WORLD SOCCER: Can you qualify for the World Cup finals?
MUSA SHANNON: Of course.We have completed the hardest part of the campaign already and we are still top of the group, even after losing our last match in Nigeria. We are in the driving seat, it’s really only up to us to throw it away. We can beat Ghana in Monrovia because we haven’t lost a match at home in years. This team just doesn’t lose at home.

Why has Liberia been able to beat the heavily-fancied sides like Ghana and Nigeria in your qualifying group?
It’s a combination of reasons. A lot of it has to do with George Weah. He didn’t have any major experience with coaching but he brought a level of confidence to the players. He made the players believe in a dream. We also have a lot of good players, who compete in Europe, and the core of this team has been together for a long time. The players are very close, we are like a family. I think this is the most unified side we have had in the history of Liberian soccer.

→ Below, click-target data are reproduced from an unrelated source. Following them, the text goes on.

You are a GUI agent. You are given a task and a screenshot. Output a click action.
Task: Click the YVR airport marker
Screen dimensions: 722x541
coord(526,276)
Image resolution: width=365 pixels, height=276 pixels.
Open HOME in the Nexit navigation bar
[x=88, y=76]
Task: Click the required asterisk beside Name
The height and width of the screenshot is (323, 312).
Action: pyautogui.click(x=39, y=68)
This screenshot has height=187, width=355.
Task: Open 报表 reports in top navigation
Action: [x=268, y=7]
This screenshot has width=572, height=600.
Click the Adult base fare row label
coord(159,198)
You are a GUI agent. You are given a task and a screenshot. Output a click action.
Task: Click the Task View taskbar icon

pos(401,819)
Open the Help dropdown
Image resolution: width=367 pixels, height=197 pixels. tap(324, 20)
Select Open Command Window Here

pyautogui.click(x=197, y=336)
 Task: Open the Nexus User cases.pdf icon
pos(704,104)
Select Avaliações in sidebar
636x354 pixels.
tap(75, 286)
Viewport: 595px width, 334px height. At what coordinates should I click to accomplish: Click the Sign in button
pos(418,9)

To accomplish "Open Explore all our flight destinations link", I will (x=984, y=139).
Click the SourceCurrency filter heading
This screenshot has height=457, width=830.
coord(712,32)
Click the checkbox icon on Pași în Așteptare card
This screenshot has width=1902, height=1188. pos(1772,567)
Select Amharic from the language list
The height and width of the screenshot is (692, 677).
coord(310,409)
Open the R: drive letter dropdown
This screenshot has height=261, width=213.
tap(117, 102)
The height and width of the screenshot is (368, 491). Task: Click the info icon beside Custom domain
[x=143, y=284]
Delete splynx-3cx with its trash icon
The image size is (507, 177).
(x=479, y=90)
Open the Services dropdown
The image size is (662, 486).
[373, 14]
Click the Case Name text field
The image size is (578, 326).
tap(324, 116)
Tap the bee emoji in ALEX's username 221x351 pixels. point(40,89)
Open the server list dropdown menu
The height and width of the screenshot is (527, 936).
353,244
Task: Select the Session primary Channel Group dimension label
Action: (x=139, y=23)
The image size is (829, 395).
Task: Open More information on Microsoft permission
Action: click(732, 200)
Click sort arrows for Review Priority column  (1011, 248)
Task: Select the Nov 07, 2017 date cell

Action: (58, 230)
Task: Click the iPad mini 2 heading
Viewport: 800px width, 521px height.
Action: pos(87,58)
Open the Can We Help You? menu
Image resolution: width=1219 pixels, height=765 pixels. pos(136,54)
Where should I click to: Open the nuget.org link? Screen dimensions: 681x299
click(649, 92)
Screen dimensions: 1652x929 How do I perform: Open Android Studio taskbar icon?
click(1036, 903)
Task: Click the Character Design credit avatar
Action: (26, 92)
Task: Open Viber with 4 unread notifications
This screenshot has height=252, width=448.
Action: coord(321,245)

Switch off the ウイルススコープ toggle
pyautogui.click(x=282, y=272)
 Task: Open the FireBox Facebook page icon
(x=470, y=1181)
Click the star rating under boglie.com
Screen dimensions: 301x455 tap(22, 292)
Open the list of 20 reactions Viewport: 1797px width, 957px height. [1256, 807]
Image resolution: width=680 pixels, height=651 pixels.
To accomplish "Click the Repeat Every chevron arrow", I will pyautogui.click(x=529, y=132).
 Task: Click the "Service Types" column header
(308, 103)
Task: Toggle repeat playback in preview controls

Is the Liberia team a one-man ‘George Weah’ show?
George does bring an international profile and his presence has given the side a recognition they would otherwise not have had. But in football there are 11 players on the pitch and we have other talented players too. Obviously you have to give the ‘big man’ all the credit; we wouldn’t be where we are right now without him. Weah is committed to the national side and when you see him going back to Africa to play in all the games, it gives the rest of us the motivation to do so too. If he can make the sacrifices, then so can the rest of us.

What will World Cup qualification mean to your country?
It will be one of the major achievements in the history of Liberia. After decades of war and sanctions and a lot of negatives, soccer will give the people joy they haven’t had before. It will make a big difference to people’s lives.

Has your own club career suffered because of the international commitments and has it been worth it?
My club career has suffered but qualifying for the Nations Cup already and almost for the World Cup is definitely worth it. This is a once-in-a-lifetime opportunity. No player at my club would have turned down a similar opportunity. I can live with myself and my decision to put my country first, although African players have a really long and difficult qualifying campaign and a lot of problems with a congested international fixture list. Ultimately you have to decide what you want to do, and I’d prefer to go to the World Cup.